Bana göre, insanların düşünce ile ilgili faaliyetleri genel olarak felsefe, sanat ve bilim altında toplanabilir. Edebiyat da güzel sanatların bir koludur. Her edebi eser de aslında bireysel bir çabanın ve sübjektifliğin bir eseridir. Dolayısıyla herkes her eser üzerinde hemfikir olmayabilir. Bu konu her zaman uzun tartışmaların konusu olmuştur…
 
Frankfurt Kitap Fuarı aslında bir edebiyat fuarından çok ilişkilerin kurulduğu, telif haklarının alınıp satıldığı bir ticari fuardır… Bu yüzden edebi açıdan fazlaca bir beklenti bazen yanlış yorumlara yol açabiliyor…
 
Bana göre, Türkiye bu fuarı bir fırsat olarak değerlendirmeli.
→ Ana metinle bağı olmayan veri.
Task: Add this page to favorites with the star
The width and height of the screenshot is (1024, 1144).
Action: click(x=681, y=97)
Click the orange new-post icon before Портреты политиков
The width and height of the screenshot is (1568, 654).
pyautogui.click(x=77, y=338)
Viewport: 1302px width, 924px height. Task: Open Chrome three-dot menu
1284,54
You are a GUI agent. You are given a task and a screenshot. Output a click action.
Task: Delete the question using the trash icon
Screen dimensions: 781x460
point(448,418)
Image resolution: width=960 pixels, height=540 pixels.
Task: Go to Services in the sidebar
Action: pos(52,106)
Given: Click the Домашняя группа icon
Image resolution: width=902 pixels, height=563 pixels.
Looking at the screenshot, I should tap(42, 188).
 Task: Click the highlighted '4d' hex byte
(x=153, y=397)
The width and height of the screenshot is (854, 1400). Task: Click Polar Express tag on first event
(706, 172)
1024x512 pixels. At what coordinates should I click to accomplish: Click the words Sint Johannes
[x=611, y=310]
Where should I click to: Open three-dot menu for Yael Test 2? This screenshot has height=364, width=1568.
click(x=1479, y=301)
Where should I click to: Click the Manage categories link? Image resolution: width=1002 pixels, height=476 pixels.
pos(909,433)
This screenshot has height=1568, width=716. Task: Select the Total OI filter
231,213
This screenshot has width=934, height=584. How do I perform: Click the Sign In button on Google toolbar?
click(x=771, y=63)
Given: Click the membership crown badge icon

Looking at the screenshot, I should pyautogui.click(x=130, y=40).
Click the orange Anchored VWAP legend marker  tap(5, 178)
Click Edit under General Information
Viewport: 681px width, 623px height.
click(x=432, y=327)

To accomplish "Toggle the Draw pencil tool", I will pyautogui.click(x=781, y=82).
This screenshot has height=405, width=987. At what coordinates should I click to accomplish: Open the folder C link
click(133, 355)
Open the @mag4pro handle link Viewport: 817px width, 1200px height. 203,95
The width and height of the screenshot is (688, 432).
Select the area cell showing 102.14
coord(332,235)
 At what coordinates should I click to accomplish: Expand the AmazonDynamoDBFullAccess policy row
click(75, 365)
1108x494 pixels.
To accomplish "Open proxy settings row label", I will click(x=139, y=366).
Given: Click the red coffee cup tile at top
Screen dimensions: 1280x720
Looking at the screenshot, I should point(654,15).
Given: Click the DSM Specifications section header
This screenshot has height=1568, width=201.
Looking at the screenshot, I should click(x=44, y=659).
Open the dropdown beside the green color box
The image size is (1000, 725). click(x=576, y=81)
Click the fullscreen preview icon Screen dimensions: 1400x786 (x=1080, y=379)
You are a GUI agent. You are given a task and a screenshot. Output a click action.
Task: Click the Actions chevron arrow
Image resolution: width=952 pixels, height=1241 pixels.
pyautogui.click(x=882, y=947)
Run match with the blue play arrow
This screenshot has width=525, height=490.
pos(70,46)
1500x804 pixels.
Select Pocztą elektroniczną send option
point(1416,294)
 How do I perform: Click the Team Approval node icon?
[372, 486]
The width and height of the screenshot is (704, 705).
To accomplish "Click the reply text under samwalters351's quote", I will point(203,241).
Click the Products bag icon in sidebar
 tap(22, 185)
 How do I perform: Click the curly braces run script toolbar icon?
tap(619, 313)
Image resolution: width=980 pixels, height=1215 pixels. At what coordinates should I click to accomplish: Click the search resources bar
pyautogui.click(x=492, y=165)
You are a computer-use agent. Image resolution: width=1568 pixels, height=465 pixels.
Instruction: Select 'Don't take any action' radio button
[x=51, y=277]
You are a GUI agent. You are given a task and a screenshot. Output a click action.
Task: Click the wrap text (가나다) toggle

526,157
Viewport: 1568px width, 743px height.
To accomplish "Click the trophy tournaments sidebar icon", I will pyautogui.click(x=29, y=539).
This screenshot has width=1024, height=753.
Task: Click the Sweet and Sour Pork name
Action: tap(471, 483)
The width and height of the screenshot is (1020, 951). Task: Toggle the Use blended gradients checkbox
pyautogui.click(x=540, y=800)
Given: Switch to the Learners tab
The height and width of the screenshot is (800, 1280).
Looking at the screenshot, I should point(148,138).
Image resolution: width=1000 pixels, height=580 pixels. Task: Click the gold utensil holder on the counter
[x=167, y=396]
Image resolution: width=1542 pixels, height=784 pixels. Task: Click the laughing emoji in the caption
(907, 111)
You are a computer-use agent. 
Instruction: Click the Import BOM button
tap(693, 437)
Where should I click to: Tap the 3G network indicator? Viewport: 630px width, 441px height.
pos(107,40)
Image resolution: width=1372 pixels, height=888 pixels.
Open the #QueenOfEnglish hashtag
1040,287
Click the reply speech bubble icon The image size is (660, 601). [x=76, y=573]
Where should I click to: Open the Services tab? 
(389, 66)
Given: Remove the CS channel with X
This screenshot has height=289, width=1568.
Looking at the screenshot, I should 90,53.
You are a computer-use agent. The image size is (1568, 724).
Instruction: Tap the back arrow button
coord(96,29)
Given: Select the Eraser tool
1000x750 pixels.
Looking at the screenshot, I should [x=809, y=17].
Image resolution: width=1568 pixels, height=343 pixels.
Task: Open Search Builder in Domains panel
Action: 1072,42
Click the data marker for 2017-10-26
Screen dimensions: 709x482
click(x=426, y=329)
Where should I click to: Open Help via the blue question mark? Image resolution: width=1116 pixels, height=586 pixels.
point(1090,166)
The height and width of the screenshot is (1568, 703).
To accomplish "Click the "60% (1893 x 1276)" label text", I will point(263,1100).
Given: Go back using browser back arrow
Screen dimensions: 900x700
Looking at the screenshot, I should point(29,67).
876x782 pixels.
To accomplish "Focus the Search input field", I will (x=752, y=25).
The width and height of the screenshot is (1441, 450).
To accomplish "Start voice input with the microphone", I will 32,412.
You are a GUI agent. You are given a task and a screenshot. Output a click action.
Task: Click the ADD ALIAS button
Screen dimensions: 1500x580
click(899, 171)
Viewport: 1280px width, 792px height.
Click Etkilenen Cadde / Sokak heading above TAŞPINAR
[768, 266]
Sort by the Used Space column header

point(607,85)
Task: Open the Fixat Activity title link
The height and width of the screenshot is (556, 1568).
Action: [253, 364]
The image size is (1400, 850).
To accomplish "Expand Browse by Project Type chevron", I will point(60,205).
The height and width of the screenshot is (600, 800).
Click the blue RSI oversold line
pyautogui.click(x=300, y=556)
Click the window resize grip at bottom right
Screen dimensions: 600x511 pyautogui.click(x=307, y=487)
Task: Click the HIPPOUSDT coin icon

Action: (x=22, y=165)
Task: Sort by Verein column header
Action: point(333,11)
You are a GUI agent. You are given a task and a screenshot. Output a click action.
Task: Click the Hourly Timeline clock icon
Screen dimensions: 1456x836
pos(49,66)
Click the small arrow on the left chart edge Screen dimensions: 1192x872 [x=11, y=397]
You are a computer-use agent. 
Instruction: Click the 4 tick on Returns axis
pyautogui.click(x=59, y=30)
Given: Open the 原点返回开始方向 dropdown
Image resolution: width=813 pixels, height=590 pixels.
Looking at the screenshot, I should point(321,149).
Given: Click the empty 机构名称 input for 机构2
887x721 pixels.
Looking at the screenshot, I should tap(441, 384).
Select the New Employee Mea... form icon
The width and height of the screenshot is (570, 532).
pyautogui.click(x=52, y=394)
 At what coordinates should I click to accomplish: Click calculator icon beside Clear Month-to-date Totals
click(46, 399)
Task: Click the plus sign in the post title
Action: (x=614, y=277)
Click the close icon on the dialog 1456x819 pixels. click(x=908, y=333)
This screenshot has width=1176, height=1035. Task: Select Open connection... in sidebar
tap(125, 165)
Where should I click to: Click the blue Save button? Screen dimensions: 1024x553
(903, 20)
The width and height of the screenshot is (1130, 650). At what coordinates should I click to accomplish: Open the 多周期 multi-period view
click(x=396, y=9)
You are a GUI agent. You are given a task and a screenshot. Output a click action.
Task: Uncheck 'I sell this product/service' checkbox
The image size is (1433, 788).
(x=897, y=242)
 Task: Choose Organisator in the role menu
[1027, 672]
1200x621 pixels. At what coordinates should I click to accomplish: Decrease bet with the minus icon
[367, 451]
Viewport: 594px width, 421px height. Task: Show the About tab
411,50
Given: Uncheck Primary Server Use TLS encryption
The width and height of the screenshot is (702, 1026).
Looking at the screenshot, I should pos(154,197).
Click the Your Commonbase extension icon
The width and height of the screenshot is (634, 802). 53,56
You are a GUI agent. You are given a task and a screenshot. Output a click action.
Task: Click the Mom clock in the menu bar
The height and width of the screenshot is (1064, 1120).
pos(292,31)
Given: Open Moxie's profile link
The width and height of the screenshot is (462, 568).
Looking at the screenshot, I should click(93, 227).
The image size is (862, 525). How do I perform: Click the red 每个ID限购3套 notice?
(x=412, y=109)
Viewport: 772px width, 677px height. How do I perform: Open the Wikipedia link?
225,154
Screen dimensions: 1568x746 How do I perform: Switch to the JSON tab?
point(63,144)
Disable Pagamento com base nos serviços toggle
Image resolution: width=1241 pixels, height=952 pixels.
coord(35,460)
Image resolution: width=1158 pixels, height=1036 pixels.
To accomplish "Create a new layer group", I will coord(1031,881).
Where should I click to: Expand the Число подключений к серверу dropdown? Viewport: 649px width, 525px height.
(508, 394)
Fuarda belki sembolik bir stand açılabilir… Böylece aşırı beklentilerin önüne geçilebilir.  Ama aynı günlerde fuar dışında Türklerin yoğun olduğu bölgelerde çocuk, genç, yetişkin Türklere/Türk asıllılar için fuar etkinlikleri adı altında paneller, okuma akşamları veya benzeri etkinlikler düzenlenebilir.
 
Türkiye’den gelecek yazarlar, hem Türk edebiyatının tanıtılmasına hem de kitap okuma sevgisinin aşılanmasına, Türkçe kitap satışlarının artmasına  çok daha faydalı olacaktır sanırım.  Ayrıca tüm bu etkinlikler, simultan tercüme aracılığıyla yeterli derece Türkçe bilmeyen gençler, çocuklar için de yapılabilir. Bu da onlar da en azından Türk edebiyatı için ilgi uyanmasına yardımcı olabilir… Bu konuyu da tartışmalıyız…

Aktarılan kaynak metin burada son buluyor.